(Exercise inputs Opens)

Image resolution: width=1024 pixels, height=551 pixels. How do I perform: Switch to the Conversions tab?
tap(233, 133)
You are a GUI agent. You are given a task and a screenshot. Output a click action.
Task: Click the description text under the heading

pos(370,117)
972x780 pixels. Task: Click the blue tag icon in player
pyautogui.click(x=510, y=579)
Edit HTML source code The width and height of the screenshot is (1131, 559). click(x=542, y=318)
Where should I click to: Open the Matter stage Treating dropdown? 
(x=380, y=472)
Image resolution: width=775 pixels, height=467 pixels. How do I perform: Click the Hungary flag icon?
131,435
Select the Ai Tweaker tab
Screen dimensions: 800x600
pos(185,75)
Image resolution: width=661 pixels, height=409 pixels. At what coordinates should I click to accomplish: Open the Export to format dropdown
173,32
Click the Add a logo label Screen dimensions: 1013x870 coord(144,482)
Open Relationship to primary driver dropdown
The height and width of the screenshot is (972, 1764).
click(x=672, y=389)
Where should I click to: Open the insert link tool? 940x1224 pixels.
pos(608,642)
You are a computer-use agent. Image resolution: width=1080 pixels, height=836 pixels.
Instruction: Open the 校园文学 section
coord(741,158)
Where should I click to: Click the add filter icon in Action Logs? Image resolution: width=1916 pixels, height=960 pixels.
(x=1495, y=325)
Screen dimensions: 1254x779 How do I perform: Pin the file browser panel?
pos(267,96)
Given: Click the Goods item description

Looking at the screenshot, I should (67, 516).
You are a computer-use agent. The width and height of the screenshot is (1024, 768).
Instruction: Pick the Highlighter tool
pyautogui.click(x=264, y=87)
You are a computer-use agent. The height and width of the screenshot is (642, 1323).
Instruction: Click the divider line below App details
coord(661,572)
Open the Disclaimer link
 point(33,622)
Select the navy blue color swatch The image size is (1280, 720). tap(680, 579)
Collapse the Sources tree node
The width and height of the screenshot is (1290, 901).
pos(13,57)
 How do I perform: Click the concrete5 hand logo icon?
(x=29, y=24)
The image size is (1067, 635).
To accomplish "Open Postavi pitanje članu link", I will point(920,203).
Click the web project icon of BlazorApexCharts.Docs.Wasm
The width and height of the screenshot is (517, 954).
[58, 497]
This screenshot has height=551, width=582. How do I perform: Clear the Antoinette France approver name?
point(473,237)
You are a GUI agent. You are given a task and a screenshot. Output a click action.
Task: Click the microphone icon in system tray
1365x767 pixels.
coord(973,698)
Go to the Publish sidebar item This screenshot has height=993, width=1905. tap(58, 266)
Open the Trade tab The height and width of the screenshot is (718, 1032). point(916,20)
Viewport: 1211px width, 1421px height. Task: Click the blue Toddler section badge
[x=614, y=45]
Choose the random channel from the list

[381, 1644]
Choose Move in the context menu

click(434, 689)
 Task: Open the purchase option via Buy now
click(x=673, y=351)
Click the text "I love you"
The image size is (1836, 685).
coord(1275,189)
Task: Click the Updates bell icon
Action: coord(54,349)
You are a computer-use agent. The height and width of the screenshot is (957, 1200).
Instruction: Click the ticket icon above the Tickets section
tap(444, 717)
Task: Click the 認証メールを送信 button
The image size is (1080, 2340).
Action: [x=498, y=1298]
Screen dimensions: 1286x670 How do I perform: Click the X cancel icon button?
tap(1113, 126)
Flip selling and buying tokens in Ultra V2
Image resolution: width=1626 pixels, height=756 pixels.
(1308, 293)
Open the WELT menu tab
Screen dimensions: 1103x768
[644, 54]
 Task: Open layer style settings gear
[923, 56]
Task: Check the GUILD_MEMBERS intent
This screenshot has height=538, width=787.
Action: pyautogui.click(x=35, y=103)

(Exercise inputs Closes)

▶ Work task
The records above should be restated word for word in their entirety.

▶ Your solution
Image resolution: width=1024 pixels, height=551 pixels. How do I perform: Switch to the Conversions tab?
tap(233, 133)
You are a GUI agent. You are given a task and a screenshot. Output a click action.
Task: Click the description text under the heading

pos(370,117)
972x780 pixels. Task: Click the blue tag icon in player
pyautogui.click(x=510, y=579)
Edit HTML source code The width and height of the screenshot is (1131, 559). click(x=542, y=318)
Where should I click to: Open the Matter stage Treating dropdown? 
(x=380, y=472)
Image resolution: width=775 pixels, height=467 pixels. How do I perform: Click the Hungary flag icon?
131,435
Select the Ai Tweaker tab
Screen dimensions: 800x600
pos(185,75)
Image resolution: width=661 pixels, height=409 pixels. At what coordinates should I click to accomplish: Open the Export to format dropdown
173,32
Click the Add a logo label Screen dimensions: 1013x870 coord(144,482)
Open Relationship to primary driver dropdown
The height and width of the screenshot is (972, 1764).
click(x=672, y=389)
Where should I click to: Open the insert link tool? 940x1224 pixels.
pos(608,642)
You are a computer-use agent. Image resolution: width=1080 pixels, height=836 pixels.
Instruction: Open the 校园文学 section
coord(741,158)
Where should I click to: Click the add filter icon in Action Logs? Image resolution: width=1916 pixels, height=960 pixels.
(x=1495, y=325)
Screen dimensions: 1254x779 How do I perform: Pin the file browser panel?
pos(267,96)
Given: Click the Goods item description

Looking at the screenshot, I should (67, 516).
You are a computer-use agent. The width and height of the screenshot is (1024, 768).
Instruction: Pick the Highlighter tool
pyautogui.click(x=264, y=87)
You are a computer-use agent. The height and width of the screenshot is (642, 1323).
Instruction: Click the divider line below App details
coord(661,572)
Open the Disclaimer link
 point(33,622)
Select the navy blue color swatch The image size is (1280, 720). tap(680, 579)
Collapse the Sources tree node
The width and height of the screenshot is (1290, 901).
pos(13,57)
 How do I perform: Click the concrete5 hand logo icon?
(x=29, y=24)
The image size is (1067, 635).
To accomplish "Open Postavi pitanje članu link", I will point(920,203).
Click the web project icon of BlazorApexCharts.Docs.Wasm
The width and height of the screenshot is (517, 954).
[58, 497]
This screenshot has height=551, width=582. How do I perform: Clear the Antoinette France approver name?
point(473,237)
You are a GUI agent. You are given a task and a screenshot. Output a click action.
Task: Click the microphone icon in system tray
1365x767 pixels.
coord(973,698)
Go to the Publish sidebar item This screenshot has height=993, width=1905. tap(58, 266)
Open the Trade tab The height and width of the screenshot is (718, 1032). point(916,20)
Viewport: 1211px width, 1421px height. Task: Click the blue Toddler section badge
[x=614, y=45]
Choose the random channel from the list

[381, 1644]
Choose Move in the context menu

click(434, 689)
 Task: Open the purchase option via Buy now
click(x=673, y=351)
Click the text "I love you"
The image size is (1836, 685).
coord(1275,189)
Task: Click the Updates bell icon
Action: coord(54,349)
You are a computer-use agent. The height and width of the screenshot is (957, 1200).
Instruction: Click the ticket icon above the Tickets section
tap(444, 717)
Task: Click the 認証メールを送信 button
The image size is (1080, 2340).
Action: [x=498, y=1298]
Screen dimensions: 1286x670 How do I perform: Click the X cancel icon button?
tap(1113, 126)
Flip selling and buying tokens in Ultra V2
Image resolution: width=1626 pixels, height=756 pixels.
(1308, 293)
Open the WELT menu tab
Screen dimensions: 1103x768
[644, 54]
 Task: Open layer style settings gear
[923, 56]
Task: Check the GUILD_MEMBERS intent
This screenshot has height=538, width=787.
Action: pyautogui.click(x=35, y=103)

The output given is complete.